The Volunteer Disability Advocacy Project (VDAP) has been a staple of TAPS since 2003. Every year, VDAP helps hundreds of clients navigate the long and arduous provincial disability application process in order to access life-changing financial and medical security. Many applicants have an understandably difficult time managing the almost 30-page disability application, and having the support of a volunteer advocate can make all the difference. Receiving provincial disability benefits can help individuals and families (re)gain income security by increasing their monthly income, giving them access to medical coverage, and providing a low-cost annual bus pass.
All volunteers take part in a rounded, engaging, and supportive training process. Volunteers attend three 2-hour training workshops spread over the span of a week. During training, volunteers learn all about TAPS, income assistance, how to fill out a disability application, file management, and client—volunteer confidentiality. Volunteers also have the opportunity to develop their interviewing skills and get a sense of the client base they will be working with through interactive, team-based role playing scenarios. Volunteers are given a training manual which includes all the information covered in training, plus all the templates volunteers will need when they begin working with clients. Training provides all the foundational information volunteers need, and after the initial six hours of workshops, volunteers have the opportunity to engage in more practical, hands-on training opportunities. They attend multiple observation sessions with experienced volunteer advocates where they have the opportunity to see disability advocacy work in action, ask questions, and receive mentorship. Volunteers can also request to have a more experienced volunteer or TAPS staff member sit in on their first client interview to provide support, guidance, and feedback. At this point, volunteers are ready to take on their own clients.
Under the guidance of the VDAP Coordinator, a newly trained volunteer can begin to meet with their own clients and help them make sense of the application process. Through an extensive interview process, the volunteer gains an understanding of the client’s disability and how it affects their life. This information is used to draft a self-report for the client’s application, which the volunteer and the client then review together. The volunteer also coordinates with physicians and reviews the client’s completed application before it is submitted in order to achieve the best possible outcome. This position gives volunteers the opportunity to support marginalized clients who are often going through a very difficult time and to make significant and long-lasting transformations in people’s lives.
In addition to being able to help create lasting change in people’s lives, there are many other benefits of volunteering with VDAP. It is rare for folks in volunteer positions to be able to work directly and independently with clients one-on-one, and so volunteers have the opportunity to develop a very solid and useful skill base. Volunteers can develop and strengthen their interviewing, writing, interpersonal, organizational, and file management skills, which are advantageous skills for all sorts of other volunteering and employment opportunities. Volunteering in this project would also look great on a resume, and the VDAP Coordinator can provide references when appropriate. I can tell you from firsthand experience that TAPS is an amazing organization to volunteer in (and did I mention there are always free cookies here?!?).

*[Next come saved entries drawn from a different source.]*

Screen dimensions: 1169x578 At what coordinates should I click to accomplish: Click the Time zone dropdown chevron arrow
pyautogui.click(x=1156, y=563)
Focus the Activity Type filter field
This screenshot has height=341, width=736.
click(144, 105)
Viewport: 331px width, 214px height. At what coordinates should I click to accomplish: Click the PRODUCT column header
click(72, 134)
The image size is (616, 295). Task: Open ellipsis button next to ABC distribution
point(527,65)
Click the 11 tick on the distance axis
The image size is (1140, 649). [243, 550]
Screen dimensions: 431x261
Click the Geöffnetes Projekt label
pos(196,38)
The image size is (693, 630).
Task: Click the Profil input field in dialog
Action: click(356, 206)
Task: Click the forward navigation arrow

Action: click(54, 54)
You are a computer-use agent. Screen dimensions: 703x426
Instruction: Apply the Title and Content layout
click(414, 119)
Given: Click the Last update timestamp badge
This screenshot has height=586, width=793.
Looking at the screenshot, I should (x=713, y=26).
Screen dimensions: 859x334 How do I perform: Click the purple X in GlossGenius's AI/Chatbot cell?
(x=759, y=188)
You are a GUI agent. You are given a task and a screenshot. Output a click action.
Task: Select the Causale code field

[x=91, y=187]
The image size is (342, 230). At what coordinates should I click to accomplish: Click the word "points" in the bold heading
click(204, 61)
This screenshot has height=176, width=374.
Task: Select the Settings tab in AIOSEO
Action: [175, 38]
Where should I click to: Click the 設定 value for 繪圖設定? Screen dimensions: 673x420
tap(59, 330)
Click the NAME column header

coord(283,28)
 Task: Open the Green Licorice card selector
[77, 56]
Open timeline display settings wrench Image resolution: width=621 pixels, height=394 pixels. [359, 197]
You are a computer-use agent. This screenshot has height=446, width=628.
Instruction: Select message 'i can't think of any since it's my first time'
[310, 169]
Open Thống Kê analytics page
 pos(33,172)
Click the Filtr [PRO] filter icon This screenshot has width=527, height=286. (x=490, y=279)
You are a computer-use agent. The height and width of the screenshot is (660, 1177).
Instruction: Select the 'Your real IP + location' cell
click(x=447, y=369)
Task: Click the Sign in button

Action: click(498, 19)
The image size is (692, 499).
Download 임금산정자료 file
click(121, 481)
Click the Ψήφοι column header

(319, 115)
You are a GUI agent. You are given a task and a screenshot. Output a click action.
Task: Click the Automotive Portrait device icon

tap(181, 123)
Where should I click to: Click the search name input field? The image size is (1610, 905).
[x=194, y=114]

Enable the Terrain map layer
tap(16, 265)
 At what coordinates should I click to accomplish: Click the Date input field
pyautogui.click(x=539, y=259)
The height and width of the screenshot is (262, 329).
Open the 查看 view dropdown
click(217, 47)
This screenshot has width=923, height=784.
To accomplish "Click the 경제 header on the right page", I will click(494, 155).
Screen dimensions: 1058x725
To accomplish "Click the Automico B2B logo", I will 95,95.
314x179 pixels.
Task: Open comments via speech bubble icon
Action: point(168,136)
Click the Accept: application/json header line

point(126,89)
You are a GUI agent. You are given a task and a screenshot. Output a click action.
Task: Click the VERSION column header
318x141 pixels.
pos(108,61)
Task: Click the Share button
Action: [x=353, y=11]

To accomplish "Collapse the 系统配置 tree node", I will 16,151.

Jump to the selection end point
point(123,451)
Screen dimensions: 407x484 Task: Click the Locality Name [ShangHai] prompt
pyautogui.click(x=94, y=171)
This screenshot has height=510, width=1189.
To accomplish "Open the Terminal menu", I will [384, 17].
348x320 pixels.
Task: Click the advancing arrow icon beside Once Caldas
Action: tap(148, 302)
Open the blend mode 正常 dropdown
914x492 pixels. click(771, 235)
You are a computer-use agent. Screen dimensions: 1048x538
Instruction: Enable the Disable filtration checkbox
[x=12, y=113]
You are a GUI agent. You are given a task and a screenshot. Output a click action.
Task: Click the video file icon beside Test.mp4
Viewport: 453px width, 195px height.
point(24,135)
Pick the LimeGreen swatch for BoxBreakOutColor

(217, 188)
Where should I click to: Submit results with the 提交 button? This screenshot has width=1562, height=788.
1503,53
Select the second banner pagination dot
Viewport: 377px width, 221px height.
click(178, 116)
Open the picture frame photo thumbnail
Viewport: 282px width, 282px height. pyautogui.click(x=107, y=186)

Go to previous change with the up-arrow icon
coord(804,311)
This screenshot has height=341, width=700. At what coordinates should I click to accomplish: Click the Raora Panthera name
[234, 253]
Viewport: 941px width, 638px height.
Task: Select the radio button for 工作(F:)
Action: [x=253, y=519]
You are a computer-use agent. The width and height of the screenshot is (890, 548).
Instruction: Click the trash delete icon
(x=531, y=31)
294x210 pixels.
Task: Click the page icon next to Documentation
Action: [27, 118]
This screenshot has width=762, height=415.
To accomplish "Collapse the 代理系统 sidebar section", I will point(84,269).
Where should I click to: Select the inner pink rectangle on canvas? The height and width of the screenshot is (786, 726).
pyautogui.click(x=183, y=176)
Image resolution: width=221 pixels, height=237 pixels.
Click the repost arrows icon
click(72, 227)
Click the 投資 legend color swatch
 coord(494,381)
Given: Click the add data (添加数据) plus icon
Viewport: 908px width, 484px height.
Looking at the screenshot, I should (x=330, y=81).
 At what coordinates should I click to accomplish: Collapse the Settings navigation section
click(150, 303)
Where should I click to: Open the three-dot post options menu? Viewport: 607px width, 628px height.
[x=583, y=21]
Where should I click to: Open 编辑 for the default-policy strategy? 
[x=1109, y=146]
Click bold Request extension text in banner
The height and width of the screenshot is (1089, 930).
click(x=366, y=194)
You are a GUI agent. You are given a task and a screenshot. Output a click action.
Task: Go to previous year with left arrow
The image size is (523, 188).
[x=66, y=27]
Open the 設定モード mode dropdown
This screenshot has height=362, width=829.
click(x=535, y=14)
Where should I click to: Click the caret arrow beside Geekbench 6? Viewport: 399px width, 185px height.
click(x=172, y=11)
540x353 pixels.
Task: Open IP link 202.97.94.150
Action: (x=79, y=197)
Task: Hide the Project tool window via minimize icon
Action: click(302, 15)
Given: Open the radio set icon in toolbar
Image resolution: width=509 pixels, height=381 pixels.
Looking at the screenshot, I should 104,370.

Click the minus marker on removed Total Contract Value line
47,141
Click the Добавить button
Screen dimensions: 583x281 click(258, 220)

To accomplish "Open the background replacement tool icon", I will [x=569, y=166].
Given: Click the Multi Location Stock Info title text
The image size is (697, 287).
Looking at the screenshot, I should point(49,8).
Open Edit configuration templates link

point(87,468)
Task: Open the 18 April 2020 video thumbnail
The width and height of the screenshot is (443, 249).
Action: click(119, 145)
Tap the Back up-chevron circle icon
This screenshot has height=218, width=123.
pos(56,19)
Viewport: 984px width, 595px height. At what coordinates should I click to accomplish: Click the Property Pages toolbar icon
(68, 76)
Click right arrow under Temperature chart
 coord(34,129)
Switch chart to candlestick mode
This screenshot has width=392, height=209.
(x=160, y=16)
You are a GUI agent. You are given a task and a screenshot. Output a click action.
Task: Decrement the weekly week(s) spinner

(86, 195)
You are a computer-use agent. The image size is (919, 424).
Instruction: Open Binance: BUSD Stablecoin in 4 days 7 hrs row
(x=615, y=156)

This volunteer position is open to people with all sorts of abilities, experience levels, and backgrounds; however, there are certain skills that are beneficial to have. VDAP volunteers should have proficient reading and writing skills, as writing is a large component of the position. It is also an asset to have basic computer skills. Volunteers need to be comfortable working one-on-one with vulnerable clients and have an ability to listen and to validate people’s experiences. Additionally, volunteers should be comfortable working with clients whose beliefs, actions, and lifestyle may strongly conflict with their own, without bias or judgement. TAPS strives to give all volunteer applicants the opportunity to contribute to the VDAP program, and works closely with volunteers to help them develop and expand these skills.
If you are interested in becoming a VDAP volunteer, please email firstname.lastname@example.org, call the office at (250) 361-3521, or fill out the online application form at http://www.tapsbc.ca/volunteer-opportunities. All applicants’ contact information is passed on to the VDAP Coordinator, who will contact all the applicants once the training dates are set. Since training happens two to three times per year, you may not be contacted immediately. All volunteers are asked to commit to at least four hours a month, bearing in mind that the office is only open for volunteers to take clients Monday to Friday from 8:30 to 4:30.